Of the lines below, report only those that contain "computer".

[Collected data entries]
--------------------
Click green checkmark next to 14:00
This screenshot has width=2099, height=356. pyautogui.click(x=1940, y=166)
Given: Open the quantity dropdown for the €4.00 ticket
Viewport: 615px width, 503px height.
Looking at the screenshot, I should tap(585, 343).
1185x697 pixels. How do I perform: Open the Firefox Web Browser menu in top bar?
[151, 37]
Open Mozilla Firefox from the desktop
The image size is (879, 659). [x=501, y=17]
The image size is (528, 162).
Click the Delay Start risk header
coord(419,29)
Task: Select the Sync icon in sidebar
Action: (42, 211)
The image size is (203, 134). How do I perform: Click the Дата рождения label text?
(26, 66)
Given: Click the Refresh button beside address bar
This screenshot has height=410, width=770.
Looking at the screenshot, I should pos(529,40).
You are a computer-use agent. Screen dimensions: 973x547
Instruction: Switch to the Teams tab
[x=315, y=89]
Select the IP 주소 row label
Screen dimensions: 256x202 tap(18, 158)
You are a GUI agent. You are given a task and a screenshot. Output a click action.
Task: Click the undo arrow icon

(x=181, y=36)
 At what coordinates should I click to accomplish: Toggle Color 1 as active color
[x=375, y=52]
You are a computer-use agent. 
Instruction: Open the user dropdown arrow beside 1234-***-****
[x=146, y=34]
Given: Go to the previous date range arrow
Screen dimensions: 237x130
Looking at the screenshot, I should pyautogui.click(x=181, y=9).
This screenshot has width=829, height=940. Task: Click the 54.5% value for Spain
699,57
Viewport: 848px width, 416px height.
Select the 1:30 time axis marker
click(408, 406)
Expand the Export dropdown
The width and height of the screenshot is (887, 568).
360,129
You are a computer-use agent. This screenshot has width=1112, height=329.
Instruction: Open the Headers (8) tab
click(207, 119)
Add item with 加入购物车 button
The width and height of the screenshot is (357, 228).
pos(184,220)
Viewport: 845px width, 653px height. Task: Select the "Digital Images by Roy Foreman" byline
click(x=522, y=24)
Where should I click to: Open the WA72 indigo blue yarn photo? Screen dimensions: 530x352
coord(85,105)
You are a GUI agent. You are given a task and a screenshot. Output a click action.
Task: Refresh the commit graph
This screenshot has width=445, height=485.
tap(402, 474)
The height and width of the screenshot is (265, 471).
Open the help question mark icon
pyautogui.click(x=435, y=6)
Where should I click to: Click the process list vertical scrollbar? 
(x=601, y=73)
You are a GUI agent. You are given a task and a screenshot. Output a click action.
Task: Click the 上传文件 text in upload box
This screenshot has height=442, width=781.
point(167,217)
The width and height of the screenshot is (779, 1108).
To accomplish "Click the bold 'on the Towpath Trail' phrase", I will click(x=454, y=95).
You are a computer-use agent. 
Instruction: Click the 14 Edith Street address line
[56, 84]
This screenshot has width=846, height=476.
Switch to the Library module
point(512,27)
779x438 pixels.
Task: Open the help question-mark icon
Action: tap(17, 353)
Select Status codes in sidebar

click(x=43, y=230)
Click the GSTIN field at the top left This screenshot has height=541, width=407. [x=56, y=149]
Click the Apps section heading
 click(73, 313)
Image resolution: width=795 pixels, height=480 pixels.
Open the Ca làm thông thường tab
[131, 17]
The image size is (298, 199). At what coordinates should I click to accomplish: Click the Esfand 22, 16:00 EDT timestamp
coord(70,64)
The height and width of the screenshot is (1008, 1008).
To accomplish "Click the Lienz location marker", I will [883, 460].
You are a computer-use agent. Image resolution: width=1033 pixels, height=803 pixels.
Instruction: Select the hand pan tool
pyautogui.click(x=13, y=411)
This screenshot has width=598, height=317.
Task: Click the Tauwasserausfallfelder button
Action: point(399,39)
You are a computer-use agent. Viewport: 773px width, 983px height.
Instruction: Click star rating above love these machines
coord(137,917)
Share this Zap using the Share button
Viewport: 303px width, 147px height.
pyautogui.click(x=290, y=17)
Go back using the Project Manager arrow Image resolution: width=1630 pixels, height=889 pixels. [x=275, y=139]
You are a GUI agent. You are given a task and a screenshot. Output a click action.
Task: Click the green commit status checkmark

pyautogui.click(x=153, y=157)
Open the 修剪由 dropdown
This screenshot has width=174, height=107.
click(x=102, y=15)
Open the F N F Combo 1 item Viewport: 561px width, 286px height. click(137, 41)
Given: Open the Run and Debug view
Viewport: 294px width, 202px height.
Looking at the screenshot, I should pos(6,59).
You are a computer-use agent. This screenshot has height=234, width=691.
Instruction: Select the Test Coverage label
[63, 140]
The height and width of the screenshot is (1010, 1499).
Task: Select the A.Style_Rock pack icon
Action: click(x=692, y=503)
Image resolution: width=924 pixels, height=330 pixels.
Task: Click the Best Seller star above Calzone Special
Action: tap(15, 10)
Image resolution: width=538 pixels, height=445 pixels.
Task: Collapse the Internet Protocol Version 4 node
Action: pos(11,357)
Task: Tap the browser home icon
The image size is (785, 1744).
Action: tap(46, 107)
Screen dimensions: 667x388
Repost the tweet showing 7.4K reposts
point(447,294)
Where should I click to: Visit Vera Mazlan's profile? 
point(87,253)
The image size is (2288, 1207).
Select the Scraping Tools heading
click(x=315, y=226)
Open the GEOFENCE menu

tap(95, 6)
--------------------
RESPONSE AREA =>
You are a computer-use agent. Screen dimensions: 973x547
You are a computer-use agent. 
You are a computer-use agent. This screenshot has width=1112, height=329.
You are a computer-use agent. 
You are a computer-use agent. Image resolution: width=1033 pixels, height=803 pixels.
You are a computer-use agent. Viewport: 773px width, 983px height.
You are a computer-use agent. This screenshot has height=234, width=691.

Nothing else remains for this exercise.